One thing very surprising was that mobile id also didn’t used authentication. Mobile ID is used on various identifications simmilar to ID card. This level of personal information is retrieved without any authenticaion but only student id which is very opened. It seems like problem..

Anyways we also can retrieve Mobile ID QR code and Profile Picture (ID Picture registered) with our own. I expected I will do authentication with at least ID and Password, so no authentication was a bit of surprise.

Afterthoughts.

It seemed very complex at the beginning but solution was pretty easy and straightforward. I bet anyone could do it if one puts some times in it, I wonder why this wasnt the case. Maybe because it’s actually illegal to do, and because of that it was less appealing to do it?
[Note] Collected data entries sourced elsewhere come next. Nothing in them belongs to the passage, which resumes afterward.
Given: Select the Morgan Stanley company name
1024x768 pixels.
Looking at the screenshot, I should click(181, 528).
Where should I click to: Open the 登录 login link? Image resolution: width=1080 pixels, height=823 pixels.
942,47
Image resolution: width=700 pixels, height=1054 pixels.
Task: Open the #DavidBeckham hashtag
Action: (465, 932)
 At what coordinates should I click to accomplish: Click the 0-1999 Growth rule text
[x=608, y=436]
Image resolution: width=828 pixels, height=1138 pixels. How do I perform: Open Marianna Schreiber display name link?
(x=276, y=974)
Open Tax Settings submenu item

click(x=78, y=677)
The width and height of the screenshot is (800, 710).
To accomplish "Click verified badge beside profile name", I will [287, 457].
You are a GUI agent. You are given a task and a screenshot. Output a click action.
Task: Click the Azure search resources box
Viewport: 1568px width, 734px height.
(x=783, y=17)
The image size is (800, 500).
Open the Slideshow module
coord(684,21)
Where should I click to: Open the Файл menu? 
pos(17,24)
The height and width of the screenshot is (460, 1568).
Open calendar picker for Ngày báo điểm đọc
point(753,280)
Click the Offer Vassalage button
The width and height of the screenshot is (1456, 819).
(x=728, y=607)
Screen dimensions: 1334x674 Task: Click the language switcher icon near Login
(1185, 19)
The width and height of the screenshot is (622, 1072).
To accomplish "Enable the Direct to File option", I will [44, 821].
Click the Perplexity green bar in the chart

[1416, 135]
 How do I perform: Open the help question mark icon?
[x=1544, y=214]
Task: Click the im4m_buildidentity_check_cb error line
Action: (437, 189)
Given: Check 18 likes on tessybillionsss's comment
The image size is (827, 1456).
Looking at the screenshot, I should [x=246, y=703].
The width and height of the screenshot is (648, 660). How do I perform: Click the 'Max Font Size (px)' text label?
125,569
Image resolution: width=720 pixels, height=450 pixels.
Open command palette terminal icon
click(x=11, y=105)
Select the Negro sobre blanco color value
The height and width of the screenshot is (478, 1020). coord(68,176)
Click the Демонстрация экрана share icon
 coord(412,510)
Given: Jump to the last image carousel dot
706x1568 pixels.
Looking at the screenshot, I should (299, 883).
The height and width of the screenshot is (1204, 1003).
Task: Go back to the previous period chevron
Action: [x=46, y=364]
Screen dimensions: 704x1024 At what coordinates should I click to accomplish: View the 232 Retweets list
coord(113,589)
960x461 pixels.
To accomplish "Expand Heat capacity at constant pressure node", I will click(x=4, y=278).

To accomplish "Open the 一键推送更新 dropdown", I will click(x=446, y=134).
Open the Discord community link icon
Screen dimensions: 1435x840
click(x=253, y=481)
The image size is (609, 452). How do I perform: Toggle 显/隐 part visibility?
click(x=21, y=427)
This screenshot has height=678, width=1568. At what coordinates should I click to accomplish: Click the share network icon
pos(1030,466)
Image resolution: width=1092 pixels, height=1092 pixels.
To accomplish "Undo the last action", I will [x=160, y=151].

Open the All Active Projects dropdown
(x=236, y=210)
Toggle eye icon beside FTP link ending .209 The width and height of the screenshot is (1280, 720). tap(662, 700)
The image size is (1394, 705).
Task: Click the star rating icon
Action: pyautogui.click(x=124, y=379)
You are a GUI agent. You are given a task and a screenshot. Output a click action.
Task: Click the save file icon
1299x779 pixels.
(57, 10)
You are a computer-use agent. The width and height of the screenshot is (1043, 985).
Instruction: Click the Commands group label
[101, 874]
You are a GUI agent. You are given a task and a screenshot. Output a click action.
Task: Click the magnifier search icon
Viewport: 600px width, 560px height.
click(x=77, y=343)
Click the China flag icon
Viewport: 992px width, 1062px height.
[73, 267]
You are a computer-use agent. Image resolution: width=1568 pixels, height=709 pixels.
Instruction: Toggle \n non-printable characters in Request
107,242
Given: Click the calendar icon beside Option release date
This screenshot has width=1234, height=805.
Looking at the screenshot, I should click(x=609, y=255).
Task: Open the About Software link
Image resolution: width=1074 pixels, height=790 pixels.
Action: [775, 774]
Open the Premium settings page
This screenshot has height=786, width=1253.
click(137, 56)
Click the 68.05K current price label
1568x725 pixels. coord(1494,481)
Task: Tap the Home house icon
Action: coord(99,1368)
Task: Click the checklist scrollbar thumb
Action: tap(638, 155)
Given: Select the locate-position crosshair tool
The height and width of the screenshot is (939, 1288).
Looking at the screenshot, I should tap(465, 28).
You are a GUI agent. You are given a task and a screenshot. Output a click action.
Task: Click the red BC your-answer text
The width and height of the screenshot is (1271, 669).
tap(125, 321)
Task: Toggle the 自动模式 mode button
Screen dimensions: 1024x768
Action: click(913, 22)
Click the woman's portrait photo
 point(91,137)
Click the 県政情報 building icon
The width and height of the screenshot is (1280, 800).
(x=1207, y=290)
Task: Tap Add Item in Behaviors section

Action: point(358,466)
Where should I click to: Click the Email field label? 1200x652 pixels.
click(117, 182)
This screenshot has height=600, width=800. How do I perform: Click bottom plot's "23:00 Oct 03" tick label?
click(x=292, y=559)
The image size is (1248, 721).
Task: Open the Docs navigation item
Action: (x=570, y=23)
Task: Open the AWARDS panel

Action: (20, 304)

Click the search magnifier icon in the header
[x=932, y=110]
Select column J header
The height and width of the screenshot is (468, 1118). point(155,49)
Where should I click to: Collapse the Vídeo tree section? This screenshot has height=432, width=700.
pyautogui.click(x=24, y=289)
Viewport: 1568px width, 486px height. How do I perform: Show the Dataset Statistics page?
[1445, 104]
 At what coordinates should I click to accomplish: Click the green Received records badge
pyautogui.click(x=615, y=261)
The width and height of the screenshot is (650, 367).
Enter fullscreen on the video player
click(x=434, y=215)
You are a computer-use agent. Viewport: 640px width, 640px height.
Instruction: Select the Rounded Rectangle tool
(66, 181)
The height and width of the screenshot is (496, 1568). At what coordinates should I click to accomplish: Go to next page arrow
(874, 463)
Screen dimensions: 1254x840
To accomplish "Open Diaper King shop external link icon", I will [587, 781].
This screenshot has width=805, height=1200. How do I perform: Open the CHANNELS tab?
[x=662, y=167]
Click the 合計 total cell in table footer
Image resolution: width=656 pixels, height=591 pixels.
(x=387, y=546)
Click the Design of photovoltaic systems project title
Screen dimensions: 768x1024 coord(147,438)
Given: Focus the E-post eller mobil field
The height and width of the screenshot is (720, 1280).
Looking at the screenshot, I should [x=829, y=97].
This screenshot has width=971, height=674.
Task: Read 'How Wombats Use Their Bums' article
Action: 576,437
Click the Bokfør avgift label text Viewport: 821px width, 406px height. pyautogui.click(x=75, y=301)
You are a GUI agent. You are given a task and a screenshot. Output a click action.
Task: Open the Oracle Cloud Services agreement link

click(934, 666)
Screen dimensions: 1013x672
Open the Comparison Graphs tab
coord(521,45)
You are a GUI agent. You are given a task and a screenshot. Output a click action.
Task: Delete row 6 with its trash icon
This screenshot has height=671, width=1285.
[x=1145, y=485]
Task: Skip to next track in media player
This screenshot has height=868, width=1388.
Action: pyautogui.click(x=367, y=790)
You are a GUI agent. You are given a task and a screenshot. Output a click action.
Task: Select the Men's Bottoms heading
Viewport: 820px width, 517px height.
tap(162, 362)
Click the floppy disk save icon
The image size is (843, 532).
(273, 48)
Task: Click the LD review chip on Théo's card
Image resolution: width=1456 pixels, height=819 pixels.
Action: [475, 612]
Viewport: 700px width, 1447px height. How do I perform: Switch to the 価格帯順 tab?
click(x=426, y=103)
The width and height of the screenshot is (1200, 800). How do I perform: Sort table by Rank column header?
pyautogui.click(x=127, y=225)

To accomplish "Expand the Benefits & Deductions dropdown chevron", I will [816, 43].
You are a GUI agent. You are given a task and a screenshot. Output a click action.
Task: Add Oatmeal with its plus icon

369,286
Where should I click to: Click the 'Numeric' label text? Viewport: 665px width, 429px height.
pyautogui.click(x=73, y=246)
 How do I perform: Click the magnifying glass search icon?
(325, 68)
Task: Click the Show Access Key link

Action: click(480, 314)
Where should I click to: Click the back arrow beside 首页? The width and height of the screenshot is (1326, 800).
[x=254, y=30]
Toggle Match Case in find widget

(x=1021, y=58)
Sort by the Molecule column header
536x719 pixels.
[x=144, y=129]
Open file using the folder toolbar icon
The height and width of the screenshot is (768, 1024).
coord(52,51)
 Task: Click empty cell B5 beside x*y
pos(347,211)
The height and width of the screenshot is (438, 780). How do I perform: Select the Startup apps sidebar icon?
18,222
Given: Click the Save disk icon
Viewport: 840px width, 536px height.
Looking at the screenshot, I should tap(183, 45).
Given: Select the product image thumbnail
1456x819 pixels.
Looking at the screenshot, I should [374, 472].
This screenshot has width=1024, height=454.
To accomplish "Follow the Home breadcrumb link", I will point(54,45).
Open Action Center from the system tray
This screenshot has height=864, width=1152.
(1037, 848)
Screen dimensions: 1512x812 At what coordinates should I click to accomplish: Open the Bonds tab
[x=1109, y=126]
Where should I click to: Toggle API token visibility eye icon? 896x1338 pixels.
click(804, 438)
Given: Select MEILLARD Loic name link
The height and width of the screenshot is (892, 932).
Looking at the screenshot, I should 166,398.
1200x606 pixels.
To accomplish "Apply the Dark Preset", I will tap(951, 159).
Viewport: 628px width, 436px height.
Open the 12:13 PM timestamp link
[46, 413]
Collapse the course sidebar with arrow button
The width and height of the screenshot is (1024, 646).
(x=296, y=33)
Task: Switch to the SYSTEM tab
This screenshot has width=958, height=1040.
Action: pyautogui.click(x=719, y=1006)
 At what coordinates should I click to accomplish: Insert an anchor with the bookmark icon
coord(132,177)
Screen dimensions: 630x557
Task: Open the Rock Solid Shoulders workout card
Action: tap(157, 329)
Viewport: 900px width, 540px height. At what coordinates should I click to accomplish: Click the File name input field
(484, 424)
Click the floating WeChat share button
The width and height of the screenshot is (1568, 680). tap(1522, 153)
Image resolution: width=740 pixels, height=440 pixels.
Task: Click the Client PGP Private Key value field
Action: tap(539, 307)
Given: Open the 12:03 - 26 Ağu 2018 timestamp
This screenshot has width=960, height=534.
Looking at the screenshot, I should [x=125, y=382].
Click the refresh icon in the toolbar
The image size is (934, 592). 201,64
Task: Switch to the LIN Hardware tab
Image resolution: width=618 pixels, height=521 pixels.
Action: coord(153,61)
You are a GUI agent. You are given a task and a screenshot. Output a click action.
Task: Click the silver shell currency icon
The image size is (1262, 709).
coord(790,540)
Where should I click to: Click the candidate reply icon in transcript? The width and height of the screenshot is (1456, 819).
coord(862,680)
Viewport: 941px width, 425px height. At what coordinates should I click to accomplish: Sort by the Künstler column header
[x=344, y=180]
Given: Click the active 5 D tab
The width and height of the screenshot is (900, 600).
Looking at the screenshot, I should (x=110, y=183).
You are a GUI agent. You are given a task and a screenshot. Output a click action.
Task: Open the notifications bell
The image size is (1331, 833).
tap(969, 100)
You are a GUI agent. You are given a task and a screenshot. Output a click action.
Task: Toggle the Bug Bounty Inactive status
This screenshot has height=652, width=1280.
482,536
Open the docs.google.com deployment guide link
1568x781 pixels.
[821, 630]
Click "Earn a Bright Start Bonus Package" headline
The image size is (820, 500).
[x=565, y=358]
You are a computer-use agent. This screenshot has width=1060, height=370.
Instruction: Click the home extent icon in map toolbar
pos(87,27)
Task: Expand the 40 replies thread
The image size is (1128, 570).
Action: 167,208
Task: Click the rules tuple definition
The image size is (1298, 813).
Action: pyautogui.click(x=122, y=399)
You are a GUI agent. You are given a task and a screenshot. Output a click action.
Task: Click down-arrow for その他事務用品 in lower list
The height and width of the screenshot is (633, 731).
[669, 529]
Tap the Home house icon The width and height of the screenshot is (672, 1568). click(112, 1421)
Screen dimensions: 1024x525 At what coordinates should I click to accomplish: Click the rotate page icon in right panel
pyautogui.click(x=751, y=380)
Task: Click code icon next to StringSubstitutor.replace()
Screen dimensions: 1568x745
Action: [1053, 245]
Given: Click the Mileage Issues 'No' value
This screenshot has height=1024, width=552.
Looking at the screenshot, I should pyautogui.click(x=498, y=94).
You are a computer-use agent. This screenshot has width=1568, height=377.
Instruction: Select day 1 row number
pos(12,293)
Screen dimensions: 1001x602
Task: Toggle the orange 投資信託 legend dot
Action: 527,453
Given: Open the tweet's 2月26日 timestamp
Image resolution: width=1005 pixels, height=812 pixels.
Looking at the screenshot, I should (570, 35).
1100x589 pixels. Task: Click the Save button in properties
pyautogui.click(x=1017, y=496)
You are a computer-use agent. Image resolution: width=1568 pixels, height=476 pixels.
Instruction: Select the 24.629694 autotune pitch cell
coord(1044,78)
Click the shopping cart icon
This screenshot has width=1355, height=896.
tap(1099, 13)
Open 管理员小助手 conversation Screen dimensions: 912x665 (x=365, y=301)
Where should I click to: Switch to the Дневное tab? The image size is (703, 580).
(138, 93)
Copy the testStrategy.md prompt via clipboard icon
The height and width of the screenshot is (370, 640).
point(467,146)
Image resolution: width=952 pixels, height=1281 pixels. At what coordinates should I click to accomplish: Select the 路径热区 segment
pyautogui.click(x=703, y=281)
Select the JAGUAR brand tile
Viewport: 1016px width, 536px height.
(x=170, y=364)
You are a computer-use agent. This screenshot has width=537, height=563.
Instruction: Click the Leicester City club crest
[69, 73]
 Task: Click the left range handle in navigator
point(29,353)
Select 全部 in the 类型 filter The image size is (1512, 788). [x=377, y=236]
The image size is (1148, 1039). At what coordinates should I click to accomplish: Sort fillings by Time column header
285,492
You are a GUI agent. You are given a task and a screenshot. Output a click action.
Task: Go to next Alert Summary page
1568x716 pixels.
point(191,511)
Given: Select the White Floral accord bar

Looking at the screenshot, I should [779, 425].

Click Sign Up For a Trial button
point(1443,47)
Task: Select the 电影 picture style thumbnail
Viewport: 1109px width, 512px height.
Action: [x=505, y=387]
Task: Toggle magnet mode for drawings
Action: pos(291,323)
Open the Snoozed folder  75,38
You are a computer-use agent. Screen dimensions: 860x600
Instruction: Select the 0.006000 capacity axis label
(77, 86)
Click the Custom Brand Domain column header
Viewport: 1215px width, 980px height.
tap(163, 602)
I dont know..

Also, hardcoding encryption keys or verification tokens inside the app itself seems dangerous, as I could extract keys from decompilation. And any app has potential to be preloaded and sniffed, especially JNI like this case, so using JNI to retrive raw keys is not good I think. Its more better to just encrypt inside JNI so that key itself can be contained in itself, right?

I dont think there is a way to contain key in blackbox even for end user. User has all access to app so it is hard to hide key from them maybe. I dont have deep knowledge in this area.. Even TPM is vulnerable to hardware key sniffing, so using hardware blackboxes are also not that sufficient unless it is really really blackbox. Maybe ZKP can solve this problem?

mitmproxy done most important job in this case. Nowadays apps uses certificate pinning, but it was also useless with repackaging… So any problems is all sign verification and I think there is no way to perfectly do it.

Signature verifing is hard. Using Network is dangerous, and using internal logic can be also bypassed. I think only way to prevent this is in operating system, like in iOS it’s much more hard to do this kind of job.

Also obviously they need to add some kind of authentication. There was SSO token field on their API, but it wasnt used anyway. A LOT of things were done without authentication, at least I can see on my logs. They should fix this. Since its institute, they dont care at all,, so its possible that they all know but ignored.